[Source material]
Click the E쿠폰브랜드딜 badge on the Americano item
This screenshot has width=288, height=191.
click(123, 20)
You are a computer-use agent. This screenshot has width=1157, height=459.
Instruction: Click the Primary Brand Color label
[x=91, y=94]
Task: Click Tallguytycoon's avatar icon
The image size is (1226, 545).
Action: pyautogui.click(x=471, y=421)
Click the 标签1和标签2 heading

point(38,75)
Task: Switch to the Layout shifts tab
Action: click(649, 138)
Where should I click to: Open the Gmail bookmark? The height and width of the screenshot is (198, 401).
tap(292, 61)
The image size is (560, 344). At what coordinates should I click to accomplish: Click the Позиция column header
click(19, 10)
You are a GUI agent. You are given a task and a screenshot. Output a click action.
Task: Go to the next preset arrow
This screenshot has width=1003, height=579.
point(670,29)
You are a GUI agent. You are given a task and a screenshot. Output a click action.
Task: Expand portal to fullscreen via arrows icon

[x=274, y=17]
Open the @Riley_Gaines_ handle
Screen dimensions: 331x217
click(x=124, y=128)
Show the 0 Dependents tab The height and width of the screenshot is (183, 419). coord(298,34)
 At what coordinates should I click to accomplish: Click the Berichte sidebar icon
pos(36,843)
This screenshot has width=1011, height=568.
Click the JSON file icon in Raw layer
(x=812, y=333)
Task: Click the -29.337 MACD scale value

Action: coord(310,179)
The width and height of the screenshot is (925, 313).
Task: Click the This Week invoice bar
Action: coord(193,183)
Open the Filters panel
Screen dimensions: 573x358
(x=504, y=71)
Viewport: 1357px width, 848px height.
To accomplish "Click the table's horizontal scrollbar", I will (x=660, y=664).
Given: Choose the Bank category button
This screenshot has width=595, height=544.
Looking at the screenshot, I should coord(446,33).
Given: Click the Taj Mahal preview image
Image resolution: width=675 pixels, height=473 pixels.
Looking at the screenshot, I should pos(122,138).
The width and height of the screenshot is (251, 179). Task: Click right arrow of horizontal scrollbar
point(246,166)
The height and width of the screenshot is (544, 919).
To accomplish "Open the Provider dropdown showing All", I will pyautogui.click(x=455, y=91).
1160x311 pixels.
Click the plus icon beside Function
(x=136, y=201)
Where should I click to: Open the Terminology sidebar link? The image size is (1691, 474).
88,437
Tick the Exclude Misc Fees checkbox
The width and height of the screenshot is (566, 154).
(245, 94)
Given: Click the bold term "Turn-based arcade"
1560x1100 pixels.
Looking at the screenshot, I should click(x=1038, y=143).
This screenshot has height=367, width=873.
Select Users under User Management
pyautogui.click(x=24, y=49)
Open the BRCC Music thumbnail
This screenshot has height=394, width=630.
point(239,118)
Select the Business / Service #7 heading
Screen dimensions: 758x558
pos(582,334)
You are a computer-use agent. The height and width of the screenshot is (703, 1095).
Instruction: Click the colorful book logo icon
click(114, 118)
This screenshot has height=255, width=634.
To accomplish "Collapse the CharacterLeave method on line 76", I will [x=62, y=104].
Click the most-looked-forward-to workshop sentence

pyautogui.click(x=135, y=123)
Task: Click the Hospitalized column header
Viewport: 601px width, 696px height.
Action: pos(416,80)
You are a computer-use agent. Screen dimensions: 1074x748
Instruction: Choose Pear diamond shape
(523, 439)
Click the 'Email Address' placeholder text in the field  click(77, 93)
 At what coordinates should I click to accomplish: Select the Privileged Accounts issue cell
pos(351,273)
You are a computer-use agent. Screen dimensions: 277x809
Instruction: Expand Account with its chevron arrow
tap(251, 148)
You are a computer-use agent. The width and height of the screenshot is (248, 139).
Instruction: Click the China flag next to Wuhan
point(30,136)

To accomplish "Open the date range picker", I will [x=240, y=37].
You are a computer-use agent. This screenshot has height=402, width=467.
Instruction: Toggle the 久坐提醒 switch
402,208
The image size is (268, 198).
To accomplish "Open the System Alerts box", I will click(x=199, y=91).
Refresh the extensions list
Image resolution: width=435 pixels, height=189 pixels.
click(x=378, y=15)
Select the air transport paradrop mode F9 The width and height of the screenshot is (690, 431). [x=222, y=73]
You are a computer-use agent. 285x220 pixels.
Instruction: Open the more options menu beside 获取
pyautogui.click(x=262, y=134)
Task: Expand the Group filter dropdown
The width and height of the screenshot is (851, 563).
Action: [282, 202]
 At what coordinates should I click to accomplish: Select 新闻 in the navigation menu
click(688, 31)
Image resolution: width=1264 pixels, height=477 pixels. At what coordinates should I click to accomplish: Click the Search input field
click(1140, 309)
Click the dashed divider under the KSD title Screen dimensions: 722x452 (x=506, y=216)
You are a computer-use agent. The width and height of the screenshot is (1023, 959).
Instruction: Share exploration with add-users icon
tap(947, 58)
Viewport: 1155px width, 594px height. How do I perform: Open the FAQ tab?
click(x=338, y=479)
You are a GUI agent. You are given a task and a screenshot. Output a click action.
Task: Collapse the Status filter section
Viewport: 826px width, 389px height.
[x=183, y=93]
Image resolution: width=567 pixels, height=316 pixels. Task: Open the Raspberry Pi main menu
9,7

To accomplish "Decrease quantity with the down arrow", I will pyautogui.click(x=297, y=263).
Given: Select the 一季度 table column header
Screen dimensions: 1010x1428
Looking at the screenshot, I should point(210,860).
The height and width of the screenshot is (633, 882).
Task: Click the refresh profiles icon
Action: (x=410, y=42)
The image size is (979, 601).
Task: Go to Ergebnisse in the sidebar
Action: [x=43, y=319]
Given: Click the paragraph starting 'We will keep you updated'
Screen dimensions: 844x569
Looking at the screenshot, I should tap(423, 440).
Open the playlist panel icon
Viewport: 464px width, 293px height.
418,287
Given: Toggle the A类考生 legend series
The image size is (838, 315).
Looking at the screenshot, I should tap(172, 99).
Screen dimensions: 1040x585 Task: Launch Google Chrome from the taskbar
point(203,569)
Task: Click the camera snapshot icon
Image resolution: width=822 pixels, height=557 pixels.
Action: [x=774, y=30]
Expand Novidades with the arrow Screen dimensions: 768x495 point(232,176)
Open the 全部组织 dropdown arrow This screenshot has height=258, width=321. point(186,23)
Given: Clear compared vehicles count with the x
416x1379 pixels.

[What to work on] The full set of entries should appear again, unchanged, line by line.

[Answer space]
Click the E쿠폰브랜드딜 badge on the Americano item
This screenshot has width=288, height=191.
click(123, 20)
You are a computer-use agent. This screenshot has width=1157, height=459.
Instruction: Click the Primary Brand Color label
[x=91, y=94]
Task: Click Tallguytycoon's avatar icon
The image size is (1226, 545).
Action: pyautogui.click(x=471, y=421)
Click the 标签1和标签2 heading

point(38,75)
Task: Switch to the Layout shifts tab
Action: click(649, 138)
Where should I click to: Open the Gmail bookmark? The height and width of the screenshot is (198, 401).
tap(292, 61)
The image size is (560, 344). At what coordinates should I click to accomplish: Click the Позиция column header
click(19, 10)
You are a GUI agent. You are given a task and a screenshot. Output a click action.
Task: Go to the next preset arrow
This screenshot has width=1003, height=579.
point(670,29)
You are a GUI agent. You are given a task and a screenshot. Output a click action.
Task: Expand portal to fullscreen via arrows icon

[x=274, y=17]
Open the @Riley_Gaines_ handle
Screen dimensions: 331x217
click(x=124, y=128)
Show the 0 Dependents tab The height and width of the screenshot is (183, 419). coord(298,34)
 At what coordinates should I click to accomplish: Click the Berichte sidebar icon
pos(36,843)
This screenshot has width=1011, height=568.
Click the JSON file icon in Raw layer
(x=812, y=333)
Task: Click the -29.337 MACD scale value

Action: coord(310,179)
The width and height of the screenshot is (925, 313).
Task: Click the This Week invoice bar
Action: coord(193,183)
Open the Filters panel
Screen dimensions: 573x358
(x=504, y=71)
Viewport: 1357px width, 848px height.
To accomplish "Click the table's horizontal scrollbar", I will (x=660, y=664).
Given: Choose the Bank category button
This screenshot has width=595, height=544.
Looking at the screenshot, I should coord(446,33).
Given: Click the Taj Mahal preview image
Image resolution: width=675 pixels, height=473 pixels.
Looking at the screenshot, I should pos(122,138).
The width and height of the screenshot is (251, 179). Task: Click right arrow of horizontal scrollbar
point(246,166)
The height and width of the screenshot is (544, 919).
To accomplish "Open the Provider dropdown showing All", I will pyautogui.click(x=455, y=91).
1160x311 pixels.
Click the plus icon beside Function
(x=136, y=201)
Where should I click to: Open the Terminology sidebar link? The image size is (1691, 474).
88,437
Tick the Exclude Misc Fees checkbox
The width and height of the screenshot is (566, 154).
(245, 94)
Given: Click the bold term "Turn-based arcade"
1560x1100 pixels.
Looking at the screenshot, I should click(x=1038, y=143).
This screenshot has height=367, width=873.
Select Users under User Management
pyautogui.click(x=24, y=49)
Open the BRCC Music thumbnail
This screenshot has height=394, width=630.
point(239,118)
Select the Business / Service #7 heading
Screen dimensions: 758x558
pos(582,334)
You are a computer-use agent. The height and width of the screenshot is (703, 1095).
Instruction: Click the colorful book logo icon
click(114, 118)
This screenshot has height=255, width=634.
To accomplish "Collapse the CharacterLeave method on line 76", I will [x=62, y=104].
Click the most-looked-forward-to workshop sentence

pyautogui.click(x=135, y=123)
Task: Click the Hospitalized column header
Viewport: 601px width, 696px height.
Action: pos(416,80)
You are a computer-use agent. Screen dimensions: 1074x748
Instruction: Choose Pear diamond shape
(523, 439)
Click the 'Email Address' placeholder text in the field  click(77, 93)
 At what coordinates should I click to accomplish: Select the Privileged Accounts issue cell
pos(351,273)
You are a computer-use agent. Screen dimensions: 277x809
Instruction: Expand Account with its chevron arrow
tap(251, 148)
You are a computer-use agent. The width and height of the screenshot is (248, 139).
Instruction: Click the China flag next to Wuhan
point(30,136)

To accomplish "Open the date range picker", I will [x=240, y=37].
You are a computer-use agent. This screenshot has height=402, width=467.
Instruction: Toggle the 久坐提醒 switch
402,208
The image size is (268, 198).
To accomplish "Open the System Alerts box", I will click(x=199, y=91).
Refresh the extensions list
Image resolution: width=435 pixels, height=189 pixels.
click(x=378, y=15)
Select the air transport paradrop mode F9 The width and height of the screenshot is (690, 431). [x=222, y=73]
You are a computer-use agent. 285x220 pixels.
Instruction: Open the more options menu beside 获取
pyautogui.click(x=262, y=134)
Task: Expand the Group filter dropdown
The width and height of the screenshot is (851, 563).
Action: [282, 202]
 At what coordinates should I click to accomplish: Select 新闻 in the navigation menu
click(688, 31)
Image resolution: width=1264 pixels, height=477 pixels. At what coordinates should I click to accomplish: Click the Search input field
click(1140, 309)
Click the dashed divider under the KSD title Screen dimensions: 722x452 (x=506, y=216)
You are a computer-use agent. The width and height of the screenshot is (1023, 959).
Instruction: Share exploration with add-users icon
tap(947, 58)
Viewport: 1155px width, 594px height. How do I perform: Open the FAQ tab?
click(x=338, y=479)
You are a GUI agent. You are given a task and a screenshot. Output a click action.
Task: Collapse the Status filter section
Viewport: 826px width, 389px height.
[x=183, y=93]
Image resolution: width=567 pixels, height=316 pixels. Task: Open the Raspberry Pi main menu
9,7

To accomplish "Decrease quantity with the down arrow", I will pyautogui.click(x=297, y=263).
Given: Select the 一季度 table column header
Screen dimensions: 1010x1428
Looking at the screenshot, I should point(210,860).
The height and width of the screenshot is (633, 882).
Task: Click the refresh profiles icon
Action: (x=410, y=42)
The image size is (979, 601).
Task: Go to Ergebnisse in the sidebar
Action: [x=43, y=319]
Given: Click the paragraph starting 'We will keep you updated'
Screen dimensions: 844x569
Looking at the screenshot, I should tap(423, 440).
Open the playlist panel icon
Viewport: 464px width, 293px height.
418,287
Given: Toggle the A类考生 legend series
The image size is (838, 315).
Looking at the screenshot, I should tap(172, 99).
Screen dimensions: 1040x585 Task: Launch Google Chrome from the taskbar
point(203,569)
Task: Click the camera snapshot icon
Image resolution: width=822 pixels, height=557 pixels.
Action: [x=774, y=30]
Expand Novidades with the arrow Screen dimensions: 768x495 point(232,176)
Open the 全部组织 dropdown arrow This screenshot has height=258, width=321. point(186,23)
Given: Clear compared vehicles count with the x
416x1379 pixels.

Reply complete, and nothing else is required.